The Great Recession was triggered by a huge increase in debt, mainly by households in the Western world. Households are now involved in a gigantic cleaning up of their own balance sheets. Meanwhile, the sharp recession undermined government revenue, leading to huge government deficits. Governments are now cutting back on expenditure and increasing tax revenue to fill the coffers.

Some had hoped for business investment to step in as a driver. But in terms of volume, investments do not match neither consumption nor public spending. And we have already seen an inventory rebuilding. New business investment is being delayed as final demand appears sluggish.

It means that attention turns to the original purpose of monetary policy, namely to stimulate the economy. But we are in a “liquidity trap” where pouring more money into the economy has very little effect on economic activity, since banks to not increase lending. As Keynes would have put it, we are trying to push on a string.

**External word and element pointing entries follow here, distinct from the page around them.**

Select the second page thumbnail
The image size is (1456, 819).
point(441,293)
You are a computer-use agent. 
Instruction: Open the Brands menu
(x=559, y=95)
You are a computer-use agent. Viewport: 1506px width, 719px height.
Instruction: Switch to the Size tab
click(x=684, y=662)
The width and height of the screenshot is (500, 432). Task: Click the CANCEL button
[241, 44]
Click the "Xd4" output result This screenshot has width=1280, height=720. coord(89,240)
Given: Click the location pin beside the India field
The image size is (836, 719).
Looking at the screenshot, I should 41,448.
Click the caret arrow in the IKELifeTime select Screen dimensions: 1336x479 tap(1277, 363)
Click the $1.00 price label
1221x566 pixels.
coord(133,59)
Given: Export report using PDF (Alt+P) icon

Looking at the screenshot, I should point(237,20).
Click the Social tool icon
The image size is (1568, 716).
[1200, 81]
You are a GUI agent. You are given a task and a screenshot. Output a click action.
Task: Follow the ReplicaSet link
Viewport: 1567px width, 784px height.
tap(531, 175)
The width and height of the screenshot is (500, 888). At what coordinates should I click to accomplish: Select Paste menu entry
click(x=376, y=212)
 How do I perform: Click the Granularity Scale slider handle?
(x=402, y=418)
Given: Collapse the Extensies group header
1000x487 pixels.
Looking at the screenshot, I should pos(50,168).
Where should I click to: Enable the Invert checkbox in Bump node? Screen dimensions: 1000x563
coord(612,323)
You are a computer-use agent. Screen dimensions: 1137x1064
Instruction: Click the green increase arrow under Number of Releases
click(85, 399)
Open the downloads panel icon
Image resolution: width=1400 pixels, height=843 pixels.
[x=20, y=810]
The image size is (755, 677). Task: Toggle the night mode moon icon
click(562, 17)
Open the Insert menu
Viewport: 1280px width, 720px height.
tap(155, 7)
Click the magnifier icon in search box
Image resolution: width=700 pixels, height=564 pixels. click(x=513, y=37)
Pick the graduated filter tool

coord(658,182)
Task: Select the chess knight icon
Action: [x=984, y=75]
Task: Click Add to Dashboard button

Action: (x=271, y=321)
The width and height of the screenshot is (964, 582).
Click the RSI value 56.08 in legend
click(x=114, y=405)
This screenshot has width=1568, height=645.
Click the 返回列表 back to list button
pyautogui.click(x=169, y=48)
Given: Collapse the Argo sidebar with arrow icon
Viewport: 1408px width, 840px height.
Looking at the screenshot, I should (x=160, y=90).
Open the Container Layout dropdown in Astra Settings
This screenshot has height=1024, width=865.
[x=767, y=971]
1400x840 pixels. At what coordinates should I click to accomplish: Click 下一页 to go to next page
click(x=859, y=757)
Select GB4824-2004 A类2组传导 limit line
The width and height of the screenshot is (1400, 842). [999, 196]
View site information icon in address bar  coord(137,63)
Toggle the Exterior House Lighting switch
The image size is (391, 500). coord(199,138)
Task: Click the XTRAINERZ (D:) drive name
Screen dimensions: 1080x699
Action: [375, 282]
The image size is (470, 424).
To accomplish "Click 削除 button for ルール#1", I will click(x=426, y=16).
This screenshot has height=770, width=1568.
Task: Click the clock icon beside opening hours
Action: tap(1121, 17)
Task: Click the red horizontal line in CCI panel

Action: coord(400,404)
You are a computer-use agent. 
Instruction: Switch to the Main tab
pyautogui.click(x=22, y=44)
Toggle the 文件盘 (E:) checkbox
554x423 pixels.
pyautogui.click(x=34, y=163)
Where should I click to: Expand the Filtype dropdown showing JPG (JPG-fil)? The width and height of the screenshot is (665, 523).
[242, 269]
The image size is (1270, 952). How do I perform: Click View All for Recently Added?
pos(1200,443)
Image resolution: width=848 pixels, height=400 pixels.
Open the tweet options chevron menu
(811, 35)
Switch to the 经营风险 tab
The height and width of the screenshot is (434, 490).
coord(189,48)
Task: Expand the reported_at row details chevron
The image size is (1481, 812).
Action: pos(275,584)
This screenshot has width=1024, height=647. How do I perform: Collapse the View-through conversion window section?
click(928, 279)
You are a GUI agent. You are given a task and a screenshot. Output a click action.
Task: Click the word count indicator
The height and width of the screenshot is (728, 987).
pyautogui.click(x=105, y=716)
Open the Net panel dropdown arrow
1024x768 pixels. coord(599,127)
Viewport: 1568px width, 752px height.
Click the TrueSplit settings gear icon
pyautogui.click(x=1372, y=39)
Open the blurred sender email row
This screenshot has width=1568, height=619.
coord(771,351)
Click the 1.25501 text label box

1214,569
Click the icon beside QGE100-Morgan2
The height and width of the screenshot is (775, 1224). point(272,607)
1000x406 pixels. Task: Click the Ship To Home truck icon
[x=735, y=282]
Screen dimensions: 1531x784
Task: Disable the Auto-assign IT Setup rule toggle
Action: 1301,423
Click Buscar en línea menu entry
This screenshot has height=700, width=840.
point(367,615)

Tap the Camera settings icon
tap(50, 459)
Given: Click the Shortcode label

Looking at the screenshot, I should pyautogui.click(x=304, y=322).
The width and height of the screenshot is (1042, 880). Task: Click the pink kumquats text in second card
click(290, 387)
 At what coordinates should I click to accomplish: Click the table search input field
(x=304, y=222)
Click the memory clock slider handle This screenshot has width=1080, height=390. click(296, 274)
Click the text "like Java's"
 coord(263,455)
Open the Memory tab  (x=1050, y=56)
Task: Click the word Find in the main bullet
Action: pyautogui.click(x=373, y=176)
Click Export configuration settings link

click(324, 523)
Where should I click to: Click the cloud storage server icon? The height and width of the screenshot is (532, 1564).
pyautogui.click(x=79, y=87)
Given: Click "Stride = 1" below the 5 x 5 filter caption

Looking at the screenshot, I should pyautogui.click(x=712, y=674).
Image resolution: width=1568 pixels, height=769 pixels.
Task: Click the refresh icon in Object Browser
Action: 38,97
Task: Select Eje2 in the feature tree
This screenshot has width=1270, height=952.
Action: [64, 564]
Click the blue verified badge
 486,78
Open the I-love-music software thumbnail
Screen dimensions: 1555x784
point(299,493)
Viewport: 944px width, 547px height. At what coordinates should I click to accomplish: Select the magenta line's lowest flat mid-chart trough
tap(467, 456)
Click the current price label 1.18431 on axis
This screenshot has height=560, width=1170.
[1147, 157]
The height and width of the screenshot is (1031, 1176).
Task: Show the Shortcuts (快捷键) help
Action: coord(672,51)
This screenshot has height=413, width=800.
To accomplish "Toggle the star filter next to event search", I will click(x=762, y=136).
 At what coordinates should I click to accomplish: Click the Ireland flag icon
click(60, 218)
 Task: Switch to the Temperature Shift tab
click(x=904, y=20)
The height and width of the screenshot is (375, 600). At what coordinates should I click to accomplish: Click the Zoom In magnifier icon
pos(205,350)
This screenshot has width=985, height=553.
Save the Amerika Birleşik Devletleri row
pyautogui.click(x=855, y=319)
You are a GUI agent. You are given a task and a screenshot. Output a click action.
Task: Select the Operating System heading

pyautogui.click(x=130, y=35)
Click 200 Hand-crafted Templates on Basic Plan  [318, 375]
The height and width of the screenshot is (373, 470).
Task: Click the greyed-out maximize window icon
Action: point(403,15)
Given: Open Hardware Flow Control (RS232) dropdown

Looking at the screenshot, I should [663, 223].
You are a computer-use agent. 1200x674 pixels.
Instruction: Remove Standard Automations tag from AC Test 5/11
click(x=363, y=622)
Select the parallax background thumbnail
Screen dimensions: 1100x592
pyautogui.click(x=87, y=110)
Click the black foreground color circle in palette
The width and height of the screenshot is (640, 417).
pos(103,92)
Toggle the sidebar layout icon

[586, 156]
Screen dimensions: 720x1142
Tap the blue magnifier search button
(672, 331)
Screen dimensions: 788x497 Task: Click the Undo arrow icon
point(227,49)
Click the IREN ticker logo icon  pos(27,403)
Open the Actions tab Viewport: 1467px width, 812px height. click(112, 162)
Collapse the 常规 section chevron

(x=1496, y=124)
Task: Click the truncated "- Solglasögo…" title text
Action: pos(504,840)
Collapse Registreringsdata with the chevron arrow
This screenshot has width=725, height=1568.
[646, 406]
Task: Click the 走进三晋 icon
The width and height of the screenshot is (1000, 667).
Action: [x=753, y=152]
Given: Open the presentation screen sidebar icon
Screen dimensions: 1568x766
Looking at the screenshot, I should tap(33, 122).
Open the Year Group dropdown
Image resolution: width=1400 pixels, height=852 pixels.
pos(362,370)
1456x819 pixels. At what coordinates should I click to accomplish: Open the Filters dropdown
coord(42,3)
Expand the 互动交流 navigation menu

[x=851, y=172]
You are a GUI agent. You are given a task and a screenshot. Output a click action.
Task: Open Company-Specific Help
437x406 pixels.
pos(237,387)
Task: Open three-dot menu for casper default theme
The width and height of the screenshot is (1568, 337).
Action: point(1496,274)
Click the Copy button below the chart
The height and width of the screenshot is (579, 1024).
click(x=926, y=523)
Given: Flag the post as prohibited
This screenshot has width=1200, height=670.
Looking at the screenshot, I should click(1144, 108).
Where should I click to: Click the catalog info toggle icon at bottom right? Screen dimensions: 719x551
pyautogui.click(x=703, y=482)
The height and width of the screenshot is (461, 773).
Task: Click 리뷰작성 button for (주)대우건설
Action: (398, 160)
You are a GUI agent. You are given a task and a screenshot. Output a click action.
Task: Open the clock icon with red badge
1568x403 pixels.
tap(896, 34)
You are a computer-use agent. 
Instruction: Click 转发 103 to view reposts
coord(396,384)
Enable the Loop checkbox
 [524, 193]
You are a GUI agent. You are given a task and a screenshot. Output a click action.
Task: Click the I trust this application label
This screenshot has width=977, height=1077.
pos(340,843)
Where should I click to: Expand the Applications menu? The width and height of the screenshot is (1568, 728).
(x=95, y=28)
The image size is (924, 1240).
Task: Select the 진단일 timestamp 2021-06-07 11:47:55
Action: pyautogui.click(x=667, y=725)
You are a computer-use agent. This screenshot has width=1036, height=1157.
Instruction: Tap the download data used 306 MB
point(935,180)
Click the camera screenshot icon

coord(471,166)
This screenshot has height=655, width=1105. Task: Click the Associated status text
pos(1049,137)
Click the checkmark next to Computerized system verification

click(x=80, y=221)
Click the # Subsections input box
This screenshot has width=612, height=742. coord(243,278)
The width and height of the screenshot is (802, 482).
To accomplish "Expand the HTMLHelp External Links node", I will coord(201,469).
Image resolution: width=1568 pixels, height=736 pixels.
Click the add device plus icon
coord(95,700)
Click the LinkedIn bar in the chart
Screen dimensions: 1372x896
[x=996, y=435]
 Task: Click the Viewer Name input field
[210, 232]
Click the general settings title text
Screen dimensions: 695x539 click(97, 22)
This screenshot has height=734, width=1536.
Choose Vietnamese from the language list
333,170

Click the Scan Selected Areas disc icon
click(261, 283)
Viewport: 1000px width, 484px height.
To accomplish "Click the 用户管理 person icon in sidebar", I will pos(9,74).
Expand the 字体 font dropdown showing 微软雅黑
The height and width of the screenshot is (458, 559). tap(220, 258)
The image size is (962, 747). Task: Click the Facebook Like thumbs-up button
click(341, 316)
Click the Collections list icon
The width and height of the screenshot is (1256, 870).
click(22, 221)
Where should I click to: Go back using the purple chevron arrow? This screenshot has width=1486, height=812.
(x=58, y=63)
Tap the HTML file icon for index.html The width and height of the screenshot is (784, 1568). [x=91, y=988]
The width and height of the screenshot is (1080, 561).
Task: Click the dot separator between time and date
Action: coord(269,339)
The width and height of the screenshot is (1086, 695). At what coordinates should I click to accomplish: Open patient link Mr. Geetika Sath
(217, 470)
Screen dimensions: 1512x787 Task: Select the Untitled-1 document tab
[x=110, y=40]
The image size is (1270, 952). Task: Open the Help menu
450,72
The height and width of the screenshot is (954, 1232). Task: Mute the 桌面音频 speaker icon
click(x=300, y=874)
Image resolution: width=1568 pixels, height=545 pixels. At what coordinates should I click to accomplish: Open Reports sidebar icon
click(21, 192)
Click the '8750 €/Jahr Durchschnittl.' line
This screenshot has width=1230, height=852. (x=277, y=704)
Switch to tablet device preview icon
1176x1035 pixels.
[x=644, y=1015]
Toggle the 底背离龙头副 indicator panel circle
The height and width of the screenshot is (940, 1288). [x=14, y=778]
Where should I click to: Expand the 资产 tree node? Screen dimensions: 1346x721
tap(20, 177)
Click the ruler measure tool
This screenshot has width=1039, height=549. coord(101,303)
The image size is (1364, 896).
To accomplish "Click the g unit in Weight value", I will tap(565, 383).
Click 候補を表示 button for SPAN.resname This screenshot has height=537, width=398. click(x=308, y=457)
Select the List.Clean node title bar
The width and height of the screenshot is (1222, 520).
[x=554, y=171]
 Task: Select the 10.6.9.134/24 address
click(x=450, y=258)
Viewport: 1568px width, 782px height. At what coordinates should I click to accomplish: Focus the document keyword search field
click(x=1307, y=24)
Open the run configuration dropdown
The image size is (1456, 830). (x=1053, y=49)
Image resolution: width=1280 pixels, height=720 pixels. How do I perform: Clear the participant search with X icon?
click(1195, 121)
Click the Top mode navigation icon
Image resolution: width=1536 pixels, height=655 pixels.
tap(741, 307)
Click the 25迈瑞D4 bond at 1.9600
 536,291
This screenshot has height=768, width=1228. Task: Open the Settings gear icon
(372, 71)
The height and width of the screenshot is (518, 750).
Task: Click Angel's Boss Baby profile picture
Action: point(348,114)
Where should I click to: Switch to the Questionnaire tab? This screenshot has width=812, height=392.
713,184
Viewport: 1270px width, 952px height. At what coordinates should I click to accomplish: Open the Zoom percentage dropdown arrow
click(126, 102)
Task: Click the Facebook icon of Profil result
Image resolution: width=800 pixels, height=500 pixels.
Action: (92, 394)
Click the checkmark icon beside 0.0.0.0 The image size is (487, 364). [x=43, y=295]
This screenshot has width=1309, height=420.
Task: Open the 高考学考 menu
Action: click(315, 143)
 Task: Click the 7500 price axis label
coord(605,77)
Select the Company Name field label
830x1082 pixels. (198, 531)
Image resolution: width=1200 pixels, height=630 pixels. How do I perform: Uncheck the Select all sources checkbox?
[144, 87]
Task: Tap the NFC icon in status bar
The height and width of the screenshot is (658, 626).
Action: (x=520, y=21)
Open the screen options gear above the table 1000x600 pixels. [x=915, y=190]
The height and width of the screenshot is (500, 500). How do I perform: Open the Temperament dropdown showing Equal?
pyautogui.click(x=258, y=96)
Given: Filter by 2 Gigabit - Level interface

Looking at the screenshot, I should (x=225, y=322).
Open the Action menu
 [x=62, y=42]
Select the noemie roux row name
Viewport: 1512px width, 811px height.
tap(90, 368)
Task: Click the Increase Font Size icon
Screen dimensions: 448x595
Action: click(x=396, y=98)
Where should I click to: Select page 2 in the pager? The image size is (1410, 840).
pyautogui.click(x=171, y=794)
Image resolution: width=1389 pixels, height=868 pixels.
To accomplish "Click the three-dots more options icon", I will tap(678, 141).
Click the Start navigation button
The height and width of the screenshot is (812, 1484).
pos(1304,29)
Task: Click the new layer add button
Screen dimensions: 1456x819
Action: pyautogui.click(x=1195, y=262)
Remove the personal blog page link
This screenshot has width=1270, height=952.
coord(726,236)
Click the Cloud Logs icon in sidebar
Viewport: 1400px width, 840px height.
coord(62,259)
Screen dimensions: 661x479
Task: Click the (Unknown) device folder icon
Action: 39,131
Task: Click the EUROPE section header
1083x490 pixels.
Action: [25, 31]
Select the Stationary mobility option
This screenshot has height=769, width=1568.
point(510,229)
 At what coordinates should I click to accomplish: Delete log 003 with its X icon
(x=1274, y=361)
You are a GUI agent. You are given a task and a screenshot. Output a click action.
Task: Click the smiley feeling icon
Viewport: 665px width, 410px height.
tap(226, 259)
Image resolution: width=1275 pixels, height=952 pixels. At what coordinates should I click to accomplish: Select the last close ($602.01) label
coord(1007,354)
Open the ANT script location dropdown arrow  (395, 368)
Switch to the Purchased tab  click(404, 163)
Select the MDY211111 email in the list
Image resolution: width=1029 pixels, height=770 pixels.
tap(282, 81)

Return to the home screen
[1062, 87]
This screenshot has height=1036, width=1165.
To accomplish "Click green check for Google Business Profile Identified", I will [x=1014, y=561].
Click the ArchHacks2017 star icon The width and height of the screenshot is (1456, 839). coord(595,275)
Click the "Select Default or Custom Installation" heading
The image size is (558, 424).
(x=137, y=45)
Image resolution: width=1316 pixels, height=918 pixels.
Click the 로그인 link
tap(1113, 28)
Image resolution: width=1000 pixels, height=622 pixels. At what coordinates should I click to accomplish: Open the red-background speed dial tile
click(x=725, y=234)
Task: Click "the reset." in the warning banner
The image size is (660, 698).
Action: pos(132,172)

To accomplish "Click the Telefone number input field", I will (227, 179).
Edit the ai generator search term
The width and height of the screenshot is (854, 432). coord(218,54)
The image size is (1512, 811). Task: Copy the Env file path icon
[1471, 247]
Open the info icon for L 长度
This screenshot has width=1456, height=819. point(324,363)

Several central banks have taken the step of introducing Quantitative Easing. Instead of massaging the money market they buy securities (various bonds) directly in the market, pushing money into the pockets of banks and other corporations. But the question is whether that has any effect on the economy. If we look at traditional measures, there are no significant signs that it is actually moving the economy forward. So what happens is quite simply that the reflation of the financial assets takes another step forward.

It all looks like a replay of the events following Internet bubble. This time it is not different. It is more of the same, just on a grander scale. Stocks move up, bond yields fall, commodities prices increase. We are in a liquidity driven sweet spot. It all goes well until it becomes clear that the underlying reality does not correspond to the current market perceptions.

Given that the stock markets have not yet taken to heart that growth will be slow because of the ongoing attempts to repair public and household balance sheets, this is where things may go wrong, maybe sometime in 2011. Until then, the markets look set to have quite a good time.